Saved data entries:
┄┄┄┄┄┄
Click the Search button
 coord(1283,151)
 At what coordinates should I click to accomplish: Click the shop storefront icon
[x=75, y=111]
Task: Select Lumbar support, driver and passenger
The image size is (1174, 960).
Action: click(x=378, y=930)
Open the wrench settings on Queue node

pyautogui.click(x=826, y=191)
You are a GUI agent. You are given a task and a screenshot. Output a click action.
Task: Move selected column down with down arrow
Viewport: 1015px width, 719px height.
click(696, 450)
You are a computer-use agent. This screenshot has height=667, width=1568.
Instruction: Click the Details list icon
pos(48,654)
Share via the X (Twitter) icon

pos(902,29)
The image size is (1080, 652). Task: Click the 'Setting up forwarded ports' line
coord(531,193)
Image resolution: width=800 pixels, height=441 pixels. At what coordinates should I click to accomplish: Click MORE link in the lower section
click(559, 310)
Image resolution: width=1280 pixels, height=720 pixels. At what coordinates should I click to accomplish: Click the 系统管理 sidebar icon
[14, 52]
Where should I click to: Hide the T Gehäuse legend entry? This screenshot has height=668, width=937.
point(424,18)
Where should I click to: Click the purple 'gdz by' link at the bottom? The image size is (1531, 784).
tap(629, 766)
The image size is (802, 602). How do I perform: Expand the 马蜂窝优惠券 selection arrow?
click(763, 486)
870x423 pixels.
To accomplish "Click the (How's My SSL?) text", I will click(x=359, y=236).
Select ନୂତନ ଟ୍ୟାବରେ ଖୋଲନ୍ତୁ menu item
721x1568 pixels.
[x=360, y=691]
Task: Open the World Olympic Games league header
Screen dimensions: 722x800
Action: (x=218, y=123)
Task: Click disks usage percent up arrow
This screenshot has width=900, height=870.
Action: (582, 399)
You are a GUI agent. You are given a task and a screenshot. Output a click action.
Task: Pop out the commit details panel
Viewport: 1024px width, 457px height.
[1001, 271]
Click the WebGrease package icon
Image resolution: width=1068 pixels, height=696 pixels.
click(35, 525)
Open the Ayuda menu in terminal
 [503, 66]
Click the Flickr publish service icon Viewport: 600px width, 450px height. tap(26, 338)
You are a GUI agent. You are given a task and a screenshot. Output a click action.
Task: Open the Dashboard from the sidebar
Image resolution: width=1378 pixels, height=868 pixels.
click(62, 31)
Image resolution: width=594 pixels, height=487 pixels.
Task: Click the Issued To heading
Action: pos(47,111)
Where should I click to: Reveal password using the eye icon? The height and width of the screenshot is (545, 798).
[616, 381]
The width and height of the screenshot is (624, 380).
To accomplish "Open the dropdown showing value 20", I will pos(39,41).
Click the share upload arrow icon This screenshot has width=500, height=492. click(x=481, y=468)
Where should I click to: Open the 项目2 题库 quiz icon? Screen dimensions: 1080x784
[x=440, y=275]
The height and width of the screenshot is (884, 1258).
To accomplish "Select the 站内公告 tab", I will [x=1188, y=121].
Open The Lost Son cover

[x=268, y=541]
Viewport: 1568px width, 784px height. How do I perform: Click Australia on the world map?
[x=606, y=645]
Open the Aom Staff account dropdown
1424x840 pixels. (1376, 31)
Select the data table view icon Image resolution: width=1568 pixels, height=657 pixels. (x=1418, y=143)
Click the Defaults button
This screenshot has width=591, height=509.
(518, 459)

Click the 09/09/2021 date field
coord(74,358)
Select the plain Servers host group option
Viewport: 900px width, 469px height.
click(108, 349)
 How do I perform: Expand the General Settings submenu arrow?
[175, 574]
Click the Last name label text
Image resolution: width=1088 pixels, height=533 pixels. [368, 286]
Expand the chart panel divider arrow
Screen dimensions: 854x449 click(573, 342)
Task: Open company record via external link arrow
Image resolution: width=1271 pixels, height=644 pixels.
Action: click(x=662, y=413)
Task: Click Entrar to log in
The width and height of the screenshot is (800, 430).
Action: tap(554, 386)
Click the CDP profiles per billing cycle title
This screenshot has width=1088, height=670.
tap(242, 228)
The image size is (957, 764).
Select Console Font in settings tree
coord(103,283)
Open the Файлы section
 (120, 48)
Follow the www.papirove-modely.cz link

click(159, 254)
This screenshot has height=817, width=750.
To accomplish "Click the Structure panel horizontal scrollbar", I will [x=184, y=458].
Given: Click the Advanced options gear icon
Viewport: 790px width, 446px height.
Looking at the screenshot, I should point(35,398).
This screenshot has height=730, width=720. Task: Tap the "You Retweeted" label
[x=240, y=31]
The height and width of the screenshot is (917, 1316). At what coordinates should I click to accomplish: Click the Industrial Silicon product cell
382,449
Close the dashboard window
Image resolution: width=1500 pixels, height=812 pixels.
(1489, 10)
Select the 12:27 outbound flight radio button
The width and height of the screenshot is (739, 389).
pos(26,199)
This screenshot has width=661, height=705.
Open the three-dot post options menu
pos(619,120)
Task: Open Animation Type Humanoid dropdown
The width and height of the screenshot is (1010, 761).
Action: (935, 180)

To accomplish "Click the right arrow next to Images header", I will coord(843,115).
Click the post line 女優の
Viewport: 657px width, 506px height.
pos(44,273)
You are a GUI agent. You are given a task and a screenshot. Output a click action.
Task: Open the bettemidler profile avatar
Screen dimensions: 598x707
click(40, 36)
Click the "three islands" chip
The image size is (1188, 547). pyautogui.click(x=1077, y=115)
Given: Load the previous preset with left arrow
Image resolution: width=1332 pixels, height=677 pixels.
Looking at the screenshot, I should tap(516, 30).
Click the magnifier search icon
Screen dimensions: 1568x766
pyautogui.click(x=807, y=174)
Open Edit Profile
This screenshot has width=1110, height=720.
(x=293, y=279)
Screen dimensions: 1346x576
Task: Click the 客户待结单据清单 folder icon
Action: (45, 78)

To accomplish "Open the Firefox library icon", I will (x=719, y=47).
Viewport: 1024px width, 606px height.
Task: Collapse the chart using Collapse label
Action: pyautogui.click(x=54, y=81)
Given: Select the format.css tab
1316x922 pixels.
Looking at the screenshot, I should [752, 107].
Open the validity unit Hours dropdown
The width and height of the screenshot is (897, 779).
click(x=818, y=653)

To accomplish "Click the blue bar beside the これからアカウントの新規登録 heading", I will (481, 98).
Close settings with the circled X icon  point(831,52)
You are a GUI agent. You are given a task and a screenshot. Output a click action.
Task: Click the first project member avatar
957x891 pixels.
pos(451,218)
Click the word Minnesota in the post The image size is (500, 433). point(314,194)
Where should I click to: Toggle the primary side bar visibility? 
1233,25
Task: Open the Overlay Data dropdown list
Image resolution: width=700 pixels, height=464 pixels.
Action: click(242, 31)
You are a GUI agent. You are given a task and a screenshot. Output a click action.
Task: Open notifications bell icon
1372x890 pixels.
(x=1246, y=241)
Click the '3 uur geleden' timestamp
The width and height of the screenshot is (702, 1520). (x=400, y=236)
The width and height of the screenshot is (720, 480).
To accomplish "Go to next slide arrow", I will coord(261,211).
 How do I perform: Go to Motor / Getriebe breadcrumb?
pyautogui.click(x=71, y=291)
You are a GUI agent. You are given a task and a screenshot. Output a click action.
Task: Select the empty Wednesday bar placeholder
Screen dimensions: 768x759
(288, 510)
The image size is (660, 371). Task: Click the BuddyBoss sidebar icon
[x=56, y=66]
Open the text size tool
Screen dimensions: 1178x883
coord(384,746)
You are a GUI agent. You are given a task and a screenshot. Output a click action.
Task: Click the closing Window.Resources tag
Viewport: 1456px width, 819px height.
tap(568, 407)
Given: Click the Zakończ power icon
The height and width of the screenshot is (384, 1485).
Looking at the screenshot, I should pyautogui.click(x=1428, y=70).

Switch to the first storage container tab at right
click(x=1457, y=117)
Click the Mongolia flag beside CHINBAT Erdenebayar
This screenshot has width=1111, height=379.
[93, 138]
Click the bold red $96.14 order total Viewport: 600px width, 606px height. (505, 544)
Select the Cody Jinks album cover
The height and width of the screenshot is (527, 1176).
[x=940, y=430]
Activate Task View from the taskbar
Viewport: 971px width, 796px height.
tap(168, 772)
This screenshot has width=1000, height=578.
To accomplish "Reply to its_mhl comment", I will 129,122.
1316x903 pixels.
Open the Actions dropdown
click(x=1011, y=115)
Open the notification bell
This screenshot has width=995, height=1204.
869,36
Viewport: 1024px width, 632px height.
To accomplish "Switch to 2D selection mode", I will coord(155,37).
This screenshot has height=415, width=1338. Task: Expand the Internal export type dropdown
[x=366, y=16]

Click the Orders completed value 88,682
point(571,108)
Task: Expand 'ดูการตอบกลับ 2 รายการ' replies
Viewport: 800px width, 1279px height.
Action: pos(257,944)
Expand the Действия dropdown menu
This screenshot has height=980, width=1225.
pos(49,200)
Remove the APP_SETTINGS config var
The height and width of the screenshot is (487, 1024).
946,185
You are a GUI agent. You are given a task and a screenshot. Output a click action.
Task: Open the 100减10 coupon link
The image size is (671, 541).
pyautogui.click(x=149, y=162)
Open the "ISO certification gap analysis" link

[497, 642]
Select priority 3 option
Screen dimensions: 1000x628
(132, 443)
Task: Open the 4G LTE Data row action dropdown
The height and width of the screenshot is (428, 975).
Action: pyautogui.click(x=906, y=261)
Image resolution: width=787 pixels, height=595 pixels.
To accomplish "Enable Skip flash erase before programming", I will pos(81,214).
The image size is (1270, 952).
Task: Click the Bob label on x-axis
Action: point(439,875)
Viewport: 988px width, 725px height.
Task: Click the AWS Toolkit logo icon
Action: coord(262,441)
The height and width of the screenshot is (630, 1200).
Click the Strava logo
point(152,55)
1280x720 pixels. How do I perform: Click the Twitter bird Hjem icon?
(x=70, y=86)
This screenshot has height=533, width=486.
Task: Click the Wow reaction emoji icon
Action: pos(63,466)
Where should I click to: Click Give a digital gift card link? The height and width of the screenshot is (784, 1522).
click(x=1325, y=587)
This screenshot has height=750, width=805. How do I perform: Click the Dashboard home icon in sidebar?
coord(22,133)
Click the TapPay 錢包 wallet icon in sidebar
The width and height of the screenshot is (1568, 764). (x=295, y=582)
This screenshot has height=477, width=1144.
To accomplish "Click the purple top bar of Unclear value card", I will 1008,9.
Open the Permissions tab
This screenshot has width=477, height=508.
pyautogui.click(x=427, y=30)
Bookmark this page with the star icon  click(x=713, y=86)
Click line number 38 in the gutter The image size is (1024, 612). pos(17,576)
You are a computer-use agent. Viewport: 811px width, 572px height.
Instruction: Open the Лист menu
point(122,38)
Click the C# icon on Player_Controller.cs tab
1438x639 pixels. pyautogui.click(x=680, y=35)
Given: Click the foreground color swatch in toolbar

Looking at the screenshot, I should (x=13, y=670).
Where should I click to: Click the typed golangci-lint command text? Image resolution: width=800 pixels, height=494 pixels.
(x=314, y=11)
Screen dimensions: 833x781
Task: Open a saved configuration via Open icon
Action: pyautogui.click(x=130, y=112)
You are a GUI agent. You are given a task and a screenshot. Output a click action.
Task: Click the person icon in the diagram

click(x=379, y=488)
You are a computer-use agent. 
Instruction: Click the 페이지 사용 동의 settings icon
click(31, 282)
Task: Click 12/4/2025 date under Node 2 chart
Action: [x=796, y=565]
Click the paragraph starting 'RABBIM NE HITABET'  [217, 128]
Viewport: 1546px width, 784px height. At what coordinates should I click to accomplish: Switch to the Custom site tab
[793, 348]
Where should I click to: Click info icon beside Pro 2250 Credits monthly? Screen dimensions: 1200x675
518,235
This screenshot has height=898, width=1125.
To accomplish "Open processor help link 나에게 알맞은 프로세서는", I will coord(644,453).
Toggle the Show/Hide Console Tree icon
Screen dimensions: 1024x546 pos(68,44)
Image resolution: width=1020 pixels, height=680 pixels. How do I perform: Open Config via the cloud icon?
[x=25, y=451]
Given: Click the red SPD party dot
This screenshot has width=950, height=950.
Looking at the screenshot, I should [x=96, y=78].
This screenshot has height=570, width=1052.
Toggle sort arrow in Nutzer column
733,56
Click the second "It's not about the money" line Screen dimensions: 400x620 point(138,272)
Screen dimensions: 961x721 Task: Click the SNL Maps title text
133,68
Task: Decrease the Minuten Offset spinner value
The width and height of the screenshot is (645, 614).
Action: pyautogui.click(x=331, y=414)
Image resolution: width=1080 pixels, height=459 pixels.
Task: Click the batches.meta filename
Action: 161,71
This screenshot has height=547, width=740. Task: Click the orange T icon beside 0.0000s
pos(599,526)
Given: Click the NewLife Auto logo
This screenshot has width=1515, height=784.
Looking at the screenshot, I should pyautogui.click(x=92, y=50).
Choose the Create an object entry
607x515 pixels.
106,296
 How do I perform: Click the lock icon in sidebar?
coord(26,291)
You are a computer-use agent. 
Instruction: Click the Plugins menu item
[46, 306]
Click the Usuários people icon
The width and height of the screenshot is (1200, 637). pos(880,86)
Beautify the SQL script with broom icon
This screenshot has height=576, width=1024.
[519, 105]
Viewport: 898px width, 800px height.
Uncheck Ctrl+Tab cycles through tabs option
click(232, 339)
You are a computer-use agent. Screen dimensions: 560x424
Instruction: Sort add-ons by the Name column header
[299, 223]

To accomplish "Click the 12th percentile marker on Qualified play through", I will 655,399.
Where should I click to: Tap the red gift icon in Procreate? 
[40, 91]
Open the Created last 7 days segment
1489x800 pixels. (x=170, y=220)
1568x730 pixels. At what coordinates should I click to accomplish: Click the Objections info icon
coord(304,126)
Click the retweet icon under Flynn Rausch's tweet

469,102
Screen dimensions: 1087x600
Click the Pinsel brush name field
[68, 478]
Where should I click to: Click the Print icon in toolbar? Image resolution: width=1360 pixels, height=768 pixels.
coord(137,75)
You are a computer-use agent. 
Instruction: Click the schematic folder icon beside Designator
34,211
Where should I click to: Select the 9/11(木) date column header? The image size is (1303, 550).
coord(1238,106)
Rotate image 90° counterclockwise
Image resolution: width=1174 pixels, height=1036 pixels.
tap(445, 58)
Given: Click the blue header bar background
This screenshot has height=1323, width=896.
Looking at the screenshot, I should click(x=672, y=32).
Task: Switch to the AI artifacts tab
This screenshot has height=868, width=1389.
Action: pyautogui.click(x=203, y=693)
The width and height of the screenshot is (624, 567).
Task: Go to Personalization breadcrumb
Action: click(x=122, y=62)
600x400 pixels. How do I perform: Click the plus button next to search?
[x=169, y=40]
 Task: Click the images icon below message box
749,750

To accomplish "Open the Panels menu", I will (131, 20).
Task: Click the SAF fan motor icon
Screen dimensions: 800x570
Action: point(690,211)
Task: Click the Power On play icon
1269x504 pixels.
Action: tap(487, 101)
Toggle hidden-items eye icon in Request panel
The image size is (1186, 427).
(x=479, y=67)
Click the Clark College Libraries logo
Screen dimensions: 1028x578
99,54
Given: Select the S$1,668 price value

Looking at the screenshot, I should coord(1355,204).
┄┄┄┄┄┄
**Work to be completed**
A single figure is the whole answer here: the number of lines in the records above that include "with".

**Reply to the exercise**
5